For the entries below, print exactly the lines between the line holding "Given: Click the Time column header" and the line holding "Sort by the RevPAR column header", inclusive, and nothing else.

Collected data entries
---*---
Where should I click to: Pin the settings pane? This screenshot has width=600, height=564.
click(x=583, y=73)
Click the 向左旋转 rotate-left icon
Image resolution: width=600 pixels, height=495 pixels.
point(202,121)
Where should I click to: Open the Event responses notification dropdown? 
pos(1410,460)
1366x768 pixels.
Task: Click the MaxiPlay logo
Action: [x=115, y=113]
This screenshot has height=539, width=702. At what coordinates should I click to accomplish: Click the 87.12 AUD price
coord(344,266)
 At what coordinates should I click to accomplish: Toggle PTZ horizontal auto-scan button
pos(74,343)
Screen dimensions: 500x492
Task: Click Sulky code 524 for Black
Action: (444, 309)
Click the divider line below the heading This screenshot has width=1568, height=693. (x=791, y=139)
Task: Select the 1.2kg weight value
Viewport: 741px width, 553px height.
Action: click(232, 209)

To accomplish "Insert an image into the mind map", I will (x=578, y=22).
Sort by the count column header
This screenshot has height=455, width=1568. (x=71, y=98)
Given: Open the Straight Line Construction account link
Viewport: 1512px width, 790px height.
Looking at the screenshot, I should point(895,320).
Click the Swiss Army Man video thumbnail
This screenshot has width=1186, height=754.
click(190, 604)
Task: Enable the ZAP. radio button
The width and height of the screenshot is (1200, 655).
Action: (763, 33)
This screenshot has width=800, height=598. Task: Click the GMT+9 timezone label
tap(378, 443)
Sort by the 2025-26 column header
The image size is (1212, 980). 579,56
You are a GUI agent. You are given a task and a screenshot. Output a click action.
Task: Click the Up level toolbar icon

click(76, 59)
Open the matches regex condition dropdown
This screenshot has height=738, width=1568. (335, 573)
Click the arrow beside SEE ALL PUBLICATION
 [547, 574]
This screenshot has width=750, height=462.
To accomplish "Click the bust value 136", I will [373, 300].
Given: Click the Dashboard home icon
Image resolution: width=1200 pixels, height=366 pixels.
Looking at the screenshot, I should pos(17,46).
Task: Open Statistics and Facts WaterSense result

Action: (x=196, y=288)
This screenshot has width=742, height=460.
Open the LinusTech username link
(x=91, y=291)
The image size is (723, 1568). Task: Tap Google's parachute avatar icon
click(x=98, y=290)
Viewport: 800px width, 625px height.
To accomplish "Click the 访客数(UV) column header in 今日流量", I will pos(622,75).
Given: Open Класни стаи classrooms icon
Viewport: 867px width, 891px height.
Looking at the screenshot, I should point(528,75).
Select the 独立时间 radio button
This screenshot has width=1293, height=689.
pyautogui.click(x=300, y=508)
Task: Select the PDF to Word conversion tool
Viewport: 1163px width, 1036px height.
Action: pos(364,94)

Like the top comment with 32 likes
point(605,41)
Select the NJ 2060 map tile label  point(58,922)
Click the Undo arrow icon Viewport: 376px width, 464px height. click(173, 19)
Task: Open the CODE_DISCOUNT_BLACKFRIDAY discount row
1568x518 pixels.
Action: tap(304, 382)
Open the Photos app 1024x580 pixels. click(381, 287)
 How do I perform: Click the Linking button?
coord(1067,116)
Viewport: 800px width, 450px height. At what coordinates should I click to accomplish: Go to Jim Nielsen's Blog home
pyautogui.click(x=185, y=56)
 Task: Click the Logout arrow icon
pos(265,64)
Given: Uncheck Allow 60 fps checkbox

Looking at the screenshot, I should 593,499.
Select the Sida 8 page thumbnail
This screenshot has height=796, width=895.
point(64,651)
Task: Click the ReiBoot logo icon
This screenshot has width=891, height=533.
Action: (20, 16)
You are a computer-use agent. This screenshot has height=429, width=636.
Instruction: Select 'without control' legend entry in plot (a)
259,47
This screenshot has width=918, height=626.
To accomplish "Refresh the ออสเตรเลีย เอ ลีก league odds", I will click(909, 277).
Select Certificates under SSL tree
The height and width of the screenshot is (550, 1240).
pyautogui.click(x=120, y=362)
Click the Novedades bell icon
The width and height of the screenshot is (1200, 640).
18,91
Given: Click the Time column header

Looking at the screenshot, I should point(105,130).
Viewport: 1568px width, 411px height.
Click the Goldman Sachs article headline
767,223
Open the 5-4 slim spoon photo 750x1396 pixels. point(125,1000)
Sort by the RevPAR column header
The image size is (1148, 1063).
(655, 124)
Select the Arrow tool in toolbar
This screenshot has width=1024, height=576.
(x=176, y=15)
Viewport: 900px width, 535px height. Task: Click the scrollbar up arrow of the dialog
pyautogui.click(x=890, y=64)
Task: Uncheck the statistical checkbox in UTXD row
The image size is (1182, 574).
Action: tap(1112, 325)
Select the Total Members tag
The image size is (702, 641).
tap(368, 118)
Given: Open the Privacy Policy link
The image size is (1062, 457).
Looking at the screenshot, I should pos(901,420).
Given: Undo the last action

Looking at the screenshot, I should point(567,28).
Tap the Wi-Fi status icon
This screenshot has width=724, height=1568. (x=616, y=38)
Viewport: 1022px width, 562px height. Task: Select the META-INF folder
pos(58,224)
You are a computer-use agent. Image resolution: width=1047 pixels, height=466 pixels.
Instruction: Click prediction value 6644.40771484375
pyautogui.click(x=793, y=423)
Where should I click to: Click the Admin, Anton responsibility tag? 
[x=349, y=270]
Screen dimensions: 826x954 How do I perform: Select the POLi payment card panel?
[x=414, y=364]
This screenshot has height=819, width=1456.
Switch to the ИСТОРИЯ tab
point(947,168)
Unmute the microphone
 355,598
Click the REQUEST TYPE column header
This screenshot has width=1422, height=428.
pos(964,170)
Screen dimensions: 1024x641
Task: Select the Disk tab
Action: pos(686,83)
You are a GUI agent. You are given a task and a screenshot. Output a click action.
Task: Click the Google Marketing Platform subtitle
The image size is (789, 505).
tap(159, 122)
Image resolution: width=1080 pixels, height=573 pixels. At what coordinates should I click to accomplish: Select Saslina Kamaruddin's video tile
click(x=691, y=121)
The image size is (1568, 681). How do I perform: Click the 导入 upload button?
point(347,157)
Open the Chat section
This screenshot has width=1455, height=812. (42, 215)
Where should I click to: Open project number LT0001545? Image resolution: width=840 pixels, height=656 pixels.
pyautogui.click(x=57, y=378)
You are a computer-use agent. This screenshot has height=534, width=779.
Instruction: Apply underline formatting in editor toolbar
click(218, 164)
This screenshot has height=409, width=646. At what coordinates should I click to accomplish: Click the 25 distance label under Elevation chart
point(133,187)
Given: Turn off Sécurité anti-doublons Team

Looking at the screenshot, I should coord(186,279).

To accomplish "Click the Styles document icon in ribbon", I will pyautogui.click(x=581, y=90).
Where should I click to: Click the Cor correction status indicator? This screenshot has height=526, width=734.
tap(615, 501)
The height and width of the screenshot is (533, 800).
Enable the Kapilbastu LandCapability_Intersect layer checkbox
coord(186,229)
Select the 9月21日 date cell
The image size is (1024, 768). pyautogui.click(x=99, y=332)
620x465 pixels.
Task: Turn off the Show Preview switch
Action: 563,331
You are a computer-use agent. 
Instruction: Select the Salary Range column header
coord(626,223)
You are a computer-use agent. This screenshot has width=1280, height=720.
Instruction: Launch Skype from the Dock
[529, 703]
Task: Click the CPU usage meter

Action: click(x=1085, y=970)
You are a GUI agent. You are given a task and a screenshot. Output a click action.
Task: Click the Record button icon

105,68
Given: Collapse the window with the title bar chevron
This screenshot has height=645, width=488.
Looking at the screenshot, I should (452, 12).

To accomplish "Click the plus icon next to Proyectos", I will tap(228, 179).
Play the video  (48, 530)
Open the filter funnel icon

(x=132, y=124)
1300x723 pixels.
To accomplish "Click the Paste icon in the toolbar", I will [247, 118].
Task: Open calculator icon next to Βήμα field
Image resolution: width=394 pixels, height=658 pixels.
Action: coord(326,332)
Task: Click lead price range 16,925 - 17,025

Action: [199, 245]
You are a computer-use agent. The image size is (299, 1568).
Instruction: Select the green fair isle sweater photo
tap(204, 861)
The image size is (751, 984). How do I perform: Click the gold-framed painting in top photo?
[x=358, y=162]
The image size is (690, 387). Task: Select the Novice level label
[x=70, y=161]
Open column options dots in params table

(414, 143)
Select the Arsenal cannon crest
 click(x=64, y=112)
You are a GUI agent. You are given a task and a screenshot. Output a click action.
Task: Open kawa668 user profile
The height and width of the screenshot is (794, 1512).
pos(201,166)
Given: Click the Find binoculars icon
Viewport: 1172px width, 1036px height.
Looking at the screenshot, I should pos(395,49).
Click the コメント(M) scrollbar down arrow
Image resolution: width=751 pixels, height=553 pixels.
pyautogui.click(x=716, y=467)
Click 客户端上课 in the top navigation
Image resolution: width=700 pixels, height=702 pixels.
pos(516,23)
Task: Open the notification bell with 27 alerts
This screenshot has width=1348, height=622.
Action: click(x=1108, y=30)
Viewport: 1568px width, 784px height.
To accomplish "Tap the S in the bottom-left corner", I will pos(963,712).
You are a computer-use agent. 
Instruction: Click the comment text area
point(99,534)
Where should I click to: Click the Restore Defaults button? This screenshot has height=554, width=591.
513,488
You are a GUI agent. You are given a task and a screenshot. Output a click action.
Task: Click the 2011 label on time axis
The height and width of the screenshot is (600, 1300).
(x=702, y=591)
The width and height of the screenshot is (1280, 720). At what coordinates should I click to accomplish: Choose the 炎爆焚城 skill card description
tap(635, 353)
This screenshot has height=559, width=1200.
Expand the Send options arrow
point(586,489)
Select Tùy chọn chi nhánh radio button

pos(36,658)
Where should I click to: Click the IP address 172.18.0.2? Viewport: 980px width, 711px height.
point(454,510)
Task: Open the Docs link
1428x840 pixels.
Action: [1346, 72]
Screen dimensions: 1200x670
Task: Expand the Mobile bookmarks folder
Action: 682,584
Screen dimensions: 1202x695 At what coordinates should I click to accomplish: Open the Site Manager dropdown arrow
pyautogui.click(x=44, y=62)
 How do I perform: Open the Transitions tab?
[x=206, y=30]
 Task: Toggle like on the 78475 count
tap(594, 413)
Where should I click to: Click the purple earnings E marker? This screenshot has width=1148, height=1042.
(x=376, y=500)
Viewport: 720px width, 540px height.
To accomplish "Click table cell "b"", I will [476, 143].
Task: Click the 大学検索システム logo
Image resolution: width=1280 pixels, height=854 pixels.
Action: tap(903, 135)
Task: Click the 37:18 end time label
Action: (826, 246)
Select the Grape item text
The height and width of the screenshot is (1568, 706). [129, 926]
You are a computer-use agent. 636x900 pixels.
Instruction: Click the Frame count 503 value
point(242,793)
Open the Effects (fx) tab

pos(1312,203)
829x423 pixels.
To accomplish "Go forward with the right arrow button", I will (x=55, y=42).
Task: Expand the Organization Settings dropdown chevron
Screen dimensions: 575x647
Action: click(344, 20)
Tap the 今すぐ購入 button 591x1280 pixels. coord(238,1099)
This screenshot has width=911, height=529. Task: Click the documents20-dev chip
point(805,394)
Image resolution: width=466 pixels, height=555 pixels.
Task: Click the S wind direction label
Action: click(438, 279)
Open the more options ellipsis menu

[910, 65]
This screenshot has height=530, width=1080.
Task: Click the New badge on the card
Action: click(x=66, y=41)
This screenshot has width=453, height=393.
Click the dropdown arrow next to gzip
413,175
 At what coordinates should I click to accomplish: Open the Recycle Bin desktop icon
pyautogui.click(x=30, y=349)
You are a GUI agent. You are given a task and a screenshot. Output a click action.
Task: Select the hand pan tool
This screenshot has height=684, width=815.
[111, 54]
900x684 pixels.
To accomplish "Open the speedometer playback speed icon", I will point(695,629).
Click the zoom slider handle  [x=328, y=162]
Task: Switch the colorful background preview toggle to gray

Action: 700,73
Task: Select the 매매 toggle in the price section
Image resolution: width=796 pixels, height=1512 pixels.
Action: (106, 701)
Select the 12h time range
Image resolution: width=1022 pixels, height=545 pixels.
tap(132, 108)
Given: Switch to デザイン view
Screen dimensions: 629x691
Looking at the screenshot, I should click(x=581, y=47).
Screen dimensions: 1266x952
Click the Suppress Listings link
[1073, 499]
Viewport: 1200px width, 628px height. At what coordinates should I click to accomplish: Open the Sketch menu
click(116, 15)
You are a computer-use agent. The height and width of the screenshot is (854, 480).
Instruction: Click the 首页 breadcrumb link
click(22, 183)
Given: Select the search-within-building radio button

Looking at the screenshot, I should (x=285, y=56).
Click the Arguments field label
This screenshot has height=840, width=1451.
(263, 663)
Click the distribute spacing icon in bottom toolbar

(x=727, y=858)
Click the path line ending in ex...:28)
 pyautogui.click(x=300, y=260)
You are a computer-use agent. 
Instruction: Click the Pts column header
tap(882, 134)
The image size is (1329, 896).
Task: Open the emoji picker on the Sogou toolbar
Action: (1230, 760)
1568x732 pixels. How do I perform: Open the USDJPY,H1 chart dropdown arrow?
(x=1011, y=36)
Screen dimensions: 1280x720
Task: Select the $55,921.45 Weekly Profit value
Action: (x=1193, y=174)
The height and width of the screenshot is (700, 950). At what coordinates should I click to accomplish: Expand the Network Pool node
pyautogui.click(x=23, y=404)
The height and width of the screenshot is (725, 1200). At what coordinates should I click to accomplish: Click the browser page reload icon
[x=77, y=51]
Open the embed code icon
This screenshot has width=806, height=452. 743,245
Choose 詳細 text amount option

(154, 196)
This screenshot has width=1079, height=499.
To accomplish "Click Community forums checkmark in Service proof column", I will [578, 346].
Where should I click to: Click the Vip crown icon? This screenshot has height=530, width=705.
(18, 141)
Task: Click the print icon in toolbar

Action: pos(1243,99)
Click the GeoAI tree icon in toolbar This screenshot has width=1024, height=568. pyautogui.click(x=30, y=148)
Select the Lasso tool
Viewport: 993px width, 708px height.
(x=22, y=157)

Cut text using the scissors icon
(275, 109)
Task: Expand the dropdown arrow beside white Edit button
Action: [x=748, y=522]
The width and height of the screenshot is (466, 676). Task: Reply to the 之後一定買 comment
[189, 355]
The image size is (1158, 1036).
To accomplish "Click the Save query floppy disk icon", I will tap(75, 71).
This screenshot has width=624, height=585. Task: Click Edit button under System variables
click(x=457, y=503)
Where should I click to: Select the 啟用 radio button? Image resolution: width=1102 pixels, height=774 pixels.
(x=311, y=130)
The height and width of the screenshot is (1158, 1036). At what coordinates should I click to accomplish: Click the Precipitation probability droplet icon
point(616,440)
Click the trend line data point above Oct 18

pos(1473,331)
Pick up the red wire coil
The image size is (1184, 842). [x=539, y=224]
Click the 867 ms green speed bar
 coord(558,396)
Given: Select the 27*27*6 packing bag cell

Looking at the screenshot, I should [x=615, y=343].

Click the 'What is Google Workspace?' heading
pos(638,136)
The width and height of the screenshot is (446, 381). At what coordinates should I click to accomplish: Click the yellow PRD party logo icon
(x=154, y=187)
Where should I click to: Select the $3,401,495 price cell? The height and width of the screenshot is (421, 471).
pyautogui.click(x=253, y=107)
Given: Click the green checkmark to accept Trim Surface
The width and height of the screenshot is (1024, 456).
---*---
(WRITTEN SOLUTION):
Given: Click the Time column header

Looking at the screenshot, I should point(105,130).
Viewport: 1568px width, 411px height.
Click the Goldman Sachs article headline
767,223
Open the 5-4 slim spoon photo 750x1396 pixels. point(125,1000)
Sort by the RevPAR column header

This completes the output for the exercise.